Concrete Kids is an exploration of love and loss, melody and bloodshed. Musician, playwright, and educator Amyra León takes us on a poetic journey through her childhood in Harlem, as she navigates the intricacies of foster care, mourning, self-love, and resilience. In her signature free-verse style, she invites us all to dream with abandon–and to recognize the privilege it is to dream at all.

In Imaginary Borders environmental activist and hip-hop artist Xiuhtezcatl Martinez uses his art and his activism to show that climate change is a human issue that can’t be ignored. He visualizes a future that allows us to direct our anger, fear, and passion toward creating change. Because, at the end of the day, we all have a part to play.

In The New Queer Conscience, LGBTQIA+ activist Adam Eli argues the urgent need for queer responsibility — that queers anywhere are responsible for queers everywhere. Eli calls on his Jewish faith to underline how kindness and support within the queer community can lead to a stronger global consciousness. More importantly, he reassures us that we’re not alone.

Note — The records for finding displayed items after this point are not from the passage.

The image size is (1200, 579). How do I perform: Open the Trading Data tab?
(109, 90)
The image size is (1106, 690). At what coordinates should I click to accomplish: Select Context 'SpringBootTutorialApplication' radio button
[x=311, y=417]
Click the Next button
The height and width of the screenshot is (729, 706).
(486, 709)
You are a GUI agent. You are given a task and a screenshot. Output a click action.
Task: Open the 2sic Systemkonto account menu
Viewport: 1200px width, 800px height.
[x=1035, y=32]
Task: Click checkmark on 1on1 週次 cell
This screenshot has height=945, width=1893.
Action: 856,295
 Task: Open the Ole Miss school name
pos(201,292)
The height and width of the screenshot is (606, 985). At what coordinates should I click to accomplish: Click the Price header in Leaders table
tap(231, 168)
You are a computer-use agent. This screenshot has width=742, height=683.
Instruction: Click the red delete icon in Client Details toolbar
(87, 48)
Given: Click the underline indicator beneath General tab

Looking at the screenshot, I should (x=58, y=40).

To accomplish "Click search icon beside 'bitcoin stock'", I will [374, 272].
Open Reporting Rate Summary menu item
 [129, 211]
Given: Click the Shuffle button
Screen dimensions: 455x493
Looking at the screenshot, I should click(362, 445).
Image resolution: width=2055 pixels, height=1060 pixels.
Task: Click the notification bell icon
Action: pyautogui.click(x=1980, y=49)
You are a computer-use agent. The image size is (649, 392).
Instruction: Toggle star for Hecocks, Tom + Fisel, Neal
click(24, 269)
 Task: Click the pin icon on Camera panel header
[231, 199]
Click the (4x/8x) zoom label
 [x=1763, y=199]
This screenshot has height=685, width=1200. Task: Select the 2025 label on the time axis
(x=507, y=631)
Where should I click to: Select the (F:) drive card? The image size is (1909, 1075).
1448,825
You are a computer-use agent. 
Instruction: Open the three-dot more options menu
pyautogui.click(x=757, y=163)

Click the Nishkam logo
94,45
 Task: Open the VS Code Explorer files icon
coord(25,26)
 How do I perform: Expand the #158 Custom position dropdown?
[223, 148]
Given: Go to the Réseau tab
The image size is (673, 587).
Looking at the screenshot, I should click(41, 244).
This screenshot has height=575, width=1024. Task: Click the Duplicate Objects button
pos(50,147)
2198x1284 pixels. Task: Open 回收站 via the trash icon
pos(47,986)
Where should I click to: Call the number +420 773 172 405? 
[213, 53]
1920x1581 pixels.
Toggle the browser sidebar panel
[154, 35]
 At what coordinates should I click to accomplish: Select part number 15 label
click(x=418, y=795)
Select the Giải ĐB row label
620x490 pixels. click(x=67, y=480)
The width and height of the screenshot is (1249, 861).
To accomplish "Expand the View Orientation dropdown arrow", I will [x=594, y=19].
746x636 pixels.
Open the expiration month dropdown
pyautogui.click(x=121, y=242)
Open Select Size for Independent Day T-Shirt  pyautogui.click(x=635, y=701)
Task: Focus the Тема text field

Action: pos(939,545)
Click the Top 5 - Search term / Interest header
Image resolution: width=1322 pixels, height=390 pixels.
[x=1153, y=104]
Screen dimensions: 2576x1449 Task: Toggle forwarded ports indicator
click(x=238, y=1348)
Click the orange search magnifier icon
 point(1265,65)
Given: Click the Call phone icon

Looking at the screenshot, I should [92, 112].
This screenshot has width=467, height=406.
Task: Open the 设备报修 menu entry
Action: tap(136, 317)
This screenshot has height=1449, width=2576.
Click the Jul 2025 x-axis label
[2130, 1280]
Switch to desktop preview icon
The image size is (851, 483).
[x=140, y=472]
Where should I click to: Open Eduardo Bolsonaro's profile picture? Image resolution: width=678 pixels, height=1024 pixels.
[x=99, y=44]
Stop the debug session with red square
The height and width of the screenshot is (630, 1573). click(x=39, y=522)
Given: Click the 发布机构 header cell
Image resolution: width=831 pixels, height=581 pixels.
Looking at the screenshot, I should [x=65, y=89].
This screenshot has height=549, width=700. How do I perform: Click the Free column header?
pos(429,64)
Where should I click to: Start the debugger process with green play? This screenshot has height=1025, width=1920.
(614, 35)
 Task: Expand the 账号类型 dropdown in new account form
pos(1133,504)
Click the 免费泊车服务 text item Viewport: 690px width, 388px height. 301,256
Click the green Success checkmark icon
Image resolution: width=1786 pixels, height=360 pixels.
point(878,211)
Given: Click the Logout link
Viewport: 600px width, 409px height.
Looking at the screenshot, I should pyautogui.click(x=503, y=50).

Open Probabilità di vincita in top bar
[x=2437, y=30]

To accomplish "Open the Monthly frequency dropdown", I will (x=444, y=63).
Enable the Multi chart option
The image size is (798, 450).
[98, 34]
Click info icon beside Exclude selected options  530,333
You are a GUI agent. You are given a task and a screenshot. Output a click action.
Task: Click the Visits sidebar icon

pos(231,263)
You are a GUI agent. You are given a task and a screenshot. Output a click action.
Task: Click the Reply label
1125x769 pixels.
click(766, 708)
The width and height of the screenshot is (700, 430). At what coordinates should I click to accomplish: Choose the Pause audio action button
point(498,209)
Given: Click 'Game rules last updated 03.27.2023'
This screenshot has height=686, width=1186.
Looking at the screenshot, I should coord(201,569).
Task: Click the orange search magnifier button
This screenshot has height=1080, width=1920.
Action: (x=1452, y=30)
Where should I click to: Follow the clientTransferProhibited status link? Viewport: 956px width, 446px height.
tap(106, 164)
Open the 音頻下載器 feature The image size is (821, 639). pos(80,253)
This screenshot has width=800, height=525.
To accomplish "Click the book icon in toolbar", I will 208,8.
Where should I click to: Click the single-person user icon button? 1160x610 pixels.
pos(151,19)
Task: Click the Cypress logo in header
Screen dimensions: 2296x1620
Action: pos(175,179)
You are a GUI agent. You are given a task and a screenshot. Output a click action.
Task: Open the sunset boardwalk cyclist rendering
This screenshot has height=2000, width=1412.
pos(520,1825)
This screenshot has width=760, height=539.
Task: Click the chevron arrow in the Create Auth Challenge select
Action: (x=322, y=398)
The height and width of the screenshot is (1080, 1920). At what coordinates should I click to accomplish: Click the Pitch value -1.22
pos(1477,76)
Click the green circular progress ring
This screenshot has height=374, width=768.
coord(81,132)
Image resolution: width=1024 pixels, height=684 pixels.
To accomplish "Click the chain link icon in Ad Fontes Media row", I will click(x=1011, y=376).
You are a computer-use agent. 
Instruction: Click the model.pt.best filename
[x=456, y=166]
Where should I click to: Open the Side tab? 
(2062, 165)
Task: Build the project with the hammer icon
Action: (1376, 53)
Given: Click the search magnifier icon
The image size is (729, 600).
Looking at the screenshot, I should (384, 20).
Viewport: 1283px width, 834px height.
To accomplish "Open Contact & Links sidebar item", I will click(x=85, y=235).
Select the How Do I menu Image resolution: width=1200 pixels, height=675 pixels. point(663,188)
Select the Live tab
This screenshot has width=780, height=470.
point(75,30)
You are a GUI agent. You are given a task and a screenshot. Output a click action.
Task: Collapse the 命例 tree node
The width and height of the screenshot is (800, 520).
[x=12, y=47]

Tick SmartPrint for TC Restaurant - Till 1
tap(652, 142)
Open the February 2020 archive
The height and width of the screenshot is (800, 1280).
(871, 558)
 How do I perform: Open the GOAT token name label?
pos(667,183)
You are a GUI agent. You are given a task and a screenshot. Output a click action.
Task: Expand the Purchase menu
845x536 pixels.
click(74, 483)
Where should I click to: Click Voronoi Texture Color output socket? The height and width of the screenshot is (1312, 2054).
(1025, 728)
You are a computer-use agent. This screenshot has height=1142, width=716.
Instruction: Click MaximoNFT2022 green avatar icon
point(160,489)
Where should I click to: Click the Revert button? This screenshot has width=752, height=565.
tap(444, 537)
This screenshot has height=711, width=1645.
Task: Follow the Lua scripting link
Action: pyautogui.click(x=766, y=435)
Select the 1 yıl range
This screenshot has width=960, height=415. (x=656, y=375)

In Taking on the Plastic Crisis youth activist Hannah Testa shares with readers how she led a grassroots political campaign to successfully pass state legislation limiting single-use plastics and how she influenced global businesses to adopt more sustainable practices.

In This is What I Know About Art arts writer, curator, and activist Kimberly Drew reminds us that the art world has space not just for the elite, but for everyone. co-editor of Black Futures Kimberly Drew shows us that art and protest are inextricably linked. Drawing on her personal experience through art toward activism, she challenges us to create space for the change that we want to see in the world.